> EXERCISE AIM
How many lines in the records below contain the word "first"? Answer with the number only.

(Dataset items)
********************
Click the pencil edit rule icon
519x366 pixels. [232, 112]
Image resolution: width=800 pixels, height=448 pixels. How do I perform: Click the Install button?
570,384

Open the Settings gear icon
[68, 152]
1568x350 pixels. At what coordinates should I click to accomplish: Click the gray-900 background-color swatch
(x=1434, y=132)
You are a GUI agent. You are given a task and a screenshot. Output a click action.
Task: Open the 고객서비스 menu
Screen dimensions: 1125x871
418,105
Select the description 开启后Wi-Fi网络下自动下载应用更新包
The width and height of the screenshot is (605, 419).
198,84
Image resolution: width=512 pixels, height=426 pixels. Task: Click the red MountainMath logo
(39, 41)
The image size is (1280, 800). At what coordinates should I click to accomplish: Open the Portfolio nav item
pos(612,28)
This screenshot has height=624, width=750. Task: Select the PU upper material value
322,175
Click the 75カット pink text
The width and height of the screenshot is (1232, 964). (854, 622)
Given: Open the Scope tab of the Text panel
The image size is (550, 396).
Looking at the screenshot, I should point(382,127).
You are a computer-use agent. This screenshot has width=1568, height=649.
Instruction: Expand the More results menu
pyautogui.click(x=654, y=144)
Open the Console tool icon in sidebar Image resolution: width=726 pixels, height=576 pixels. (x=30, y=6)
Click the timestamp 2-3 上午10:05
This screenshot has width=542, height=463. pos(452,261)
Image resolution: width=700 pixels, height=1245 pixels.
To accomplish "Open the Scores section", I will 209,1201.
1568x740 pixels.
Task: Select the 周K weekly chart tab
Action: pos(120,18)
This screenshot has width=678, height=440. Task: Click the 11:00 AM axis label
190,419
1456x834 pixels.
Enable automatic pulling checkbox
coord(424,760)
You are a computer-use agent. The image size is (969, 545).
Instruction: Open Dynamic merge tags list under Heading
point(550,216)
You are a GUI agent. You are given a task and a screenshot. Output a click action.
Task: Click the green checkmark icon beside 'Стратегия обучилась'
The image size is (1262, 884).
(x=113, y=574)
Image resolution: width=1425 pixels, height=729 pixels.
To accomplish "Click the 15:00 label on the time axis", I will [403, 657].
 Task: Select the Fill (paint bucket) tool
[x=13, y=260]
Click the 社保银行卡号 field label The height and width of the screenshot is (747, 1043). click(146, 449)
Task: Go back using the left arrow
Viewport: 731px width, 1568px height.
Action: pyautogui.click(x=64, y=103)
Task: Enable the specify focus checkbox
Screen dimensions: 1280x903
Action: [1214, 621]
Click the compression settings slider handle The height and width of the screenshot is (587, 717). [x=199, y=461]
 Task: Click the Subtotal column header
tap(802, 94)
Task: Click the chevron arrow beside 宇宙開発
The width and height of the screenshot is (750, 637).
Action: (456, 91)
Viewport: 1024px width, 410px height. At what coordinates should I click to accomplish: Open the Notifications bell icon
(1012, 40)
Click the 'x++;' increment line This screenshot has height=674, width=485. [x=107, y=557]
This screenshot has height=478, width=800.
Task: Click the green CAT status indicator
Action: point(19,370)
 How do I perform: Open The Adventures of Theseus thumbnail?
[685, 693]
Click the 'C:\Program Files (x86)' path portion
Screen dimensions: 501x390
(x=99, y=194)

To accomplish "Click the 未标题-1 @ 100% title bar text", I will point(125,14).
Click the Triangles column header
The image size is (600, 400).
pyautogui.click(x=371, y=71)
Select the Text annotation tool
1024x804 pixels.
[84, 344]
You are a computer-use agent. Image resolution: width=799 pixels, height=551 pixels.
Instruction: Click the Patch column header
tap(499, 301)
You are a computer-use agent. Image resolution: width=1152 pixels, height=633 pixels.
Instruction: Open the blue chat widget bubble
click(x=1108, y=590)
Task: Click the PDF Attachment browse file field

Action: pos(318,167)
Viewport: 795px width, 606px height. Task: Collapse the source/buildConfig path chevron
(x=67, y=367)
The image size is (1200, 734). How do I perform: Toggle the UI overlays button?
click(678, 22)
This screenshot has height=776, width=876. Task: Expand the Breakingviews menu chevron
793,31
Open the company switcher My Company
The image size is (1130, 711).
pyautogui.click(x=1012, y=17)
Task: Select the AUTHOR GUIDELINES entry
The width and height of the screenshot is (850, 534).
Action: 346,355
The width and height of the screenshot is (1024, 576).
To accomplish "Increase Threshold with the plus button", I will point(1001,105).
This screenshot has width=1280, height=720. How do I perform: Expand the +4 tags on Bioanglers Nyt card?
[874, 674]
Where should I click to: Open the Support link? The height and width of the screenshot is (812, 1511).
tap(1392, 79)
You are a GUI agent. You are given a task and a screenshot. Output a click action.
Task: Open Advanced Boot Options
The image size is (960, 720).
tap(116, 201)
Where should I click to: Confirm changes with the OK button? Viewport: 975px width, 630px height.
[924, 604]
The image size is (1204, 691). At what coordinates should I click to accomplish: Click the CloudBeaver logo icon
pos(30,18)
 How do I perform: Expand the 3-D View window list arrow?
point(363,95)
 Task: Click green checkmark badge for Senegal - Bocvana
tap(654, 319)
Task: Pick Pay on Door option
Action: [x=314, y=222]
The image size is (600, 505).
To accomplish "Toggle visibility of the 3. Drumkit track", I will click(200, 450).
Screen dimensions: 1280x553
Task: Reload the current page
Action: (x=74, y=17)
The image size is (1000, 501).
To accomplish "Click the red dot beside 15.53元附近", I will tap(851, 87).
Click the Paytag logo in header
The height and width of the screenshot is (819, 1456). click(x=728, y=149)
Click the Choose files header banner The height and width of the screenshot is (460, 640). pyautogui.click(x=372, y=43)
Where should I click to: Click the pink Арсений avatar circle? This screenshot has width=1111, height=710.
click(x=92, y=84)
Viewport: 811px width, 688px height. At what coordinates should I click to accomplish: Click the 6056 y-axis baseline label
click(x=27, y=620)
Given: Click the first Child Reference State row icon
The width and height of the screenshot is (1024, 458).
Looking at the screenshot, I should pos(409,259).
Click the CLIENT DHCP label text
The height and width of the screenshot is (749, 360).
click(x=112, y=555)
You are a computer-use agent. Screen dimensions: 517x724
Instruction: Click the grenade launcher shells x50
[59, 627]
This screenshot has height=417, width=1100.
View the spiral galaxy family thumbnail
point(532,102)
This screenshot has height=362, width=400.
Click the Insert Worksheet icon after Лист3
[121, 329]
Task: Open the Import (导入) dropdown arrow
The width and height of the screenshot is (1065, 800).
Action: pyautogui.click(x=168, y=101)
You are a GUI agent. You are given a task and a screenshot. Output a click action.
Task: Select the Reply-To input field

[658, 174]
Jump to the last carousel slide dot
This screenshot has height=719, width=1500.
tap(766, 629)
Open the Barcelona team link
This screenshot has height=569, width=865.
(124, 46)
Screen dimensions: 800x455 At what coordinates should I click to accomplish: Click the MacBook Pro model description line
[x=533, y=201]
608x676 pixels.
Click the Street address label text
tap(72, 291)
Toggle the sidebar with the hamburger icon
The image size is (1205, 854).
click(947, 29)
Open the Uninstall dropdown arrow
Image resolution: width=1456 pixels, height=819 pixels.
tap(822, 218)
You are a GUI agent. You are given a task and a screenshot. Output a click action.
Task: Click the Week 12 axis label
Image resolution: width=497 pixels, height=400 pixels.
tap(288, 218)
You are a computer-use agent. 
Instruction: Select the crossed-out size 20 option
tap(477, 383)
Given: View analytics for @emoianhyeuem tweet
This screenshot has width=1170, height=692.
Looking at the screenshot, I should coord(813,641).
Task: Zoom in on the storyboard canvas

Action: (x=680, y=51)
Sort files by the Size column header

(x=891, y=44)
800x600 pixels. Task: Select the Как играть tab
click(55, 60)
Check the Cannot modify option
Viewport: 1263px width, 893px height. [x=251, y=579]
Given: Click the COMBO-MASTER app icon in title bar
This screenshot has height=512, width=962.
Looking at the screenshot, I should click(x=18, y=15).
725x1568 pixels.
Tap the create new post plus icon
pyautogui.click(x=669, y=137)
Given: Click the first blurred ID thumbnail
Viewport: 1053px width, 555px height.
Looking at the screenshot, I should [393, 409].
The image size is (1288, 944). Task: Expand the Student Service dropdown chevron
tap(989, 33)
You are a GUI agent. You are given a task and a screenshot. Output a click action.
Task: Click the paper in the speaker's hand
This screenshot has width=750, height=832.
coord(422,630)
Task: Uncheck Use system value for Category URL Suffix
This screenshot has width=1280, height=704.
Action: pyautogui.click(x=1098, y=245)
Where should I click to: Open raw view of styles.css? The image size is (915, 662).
********************
> ANSWER TO THIS PROBLEM
2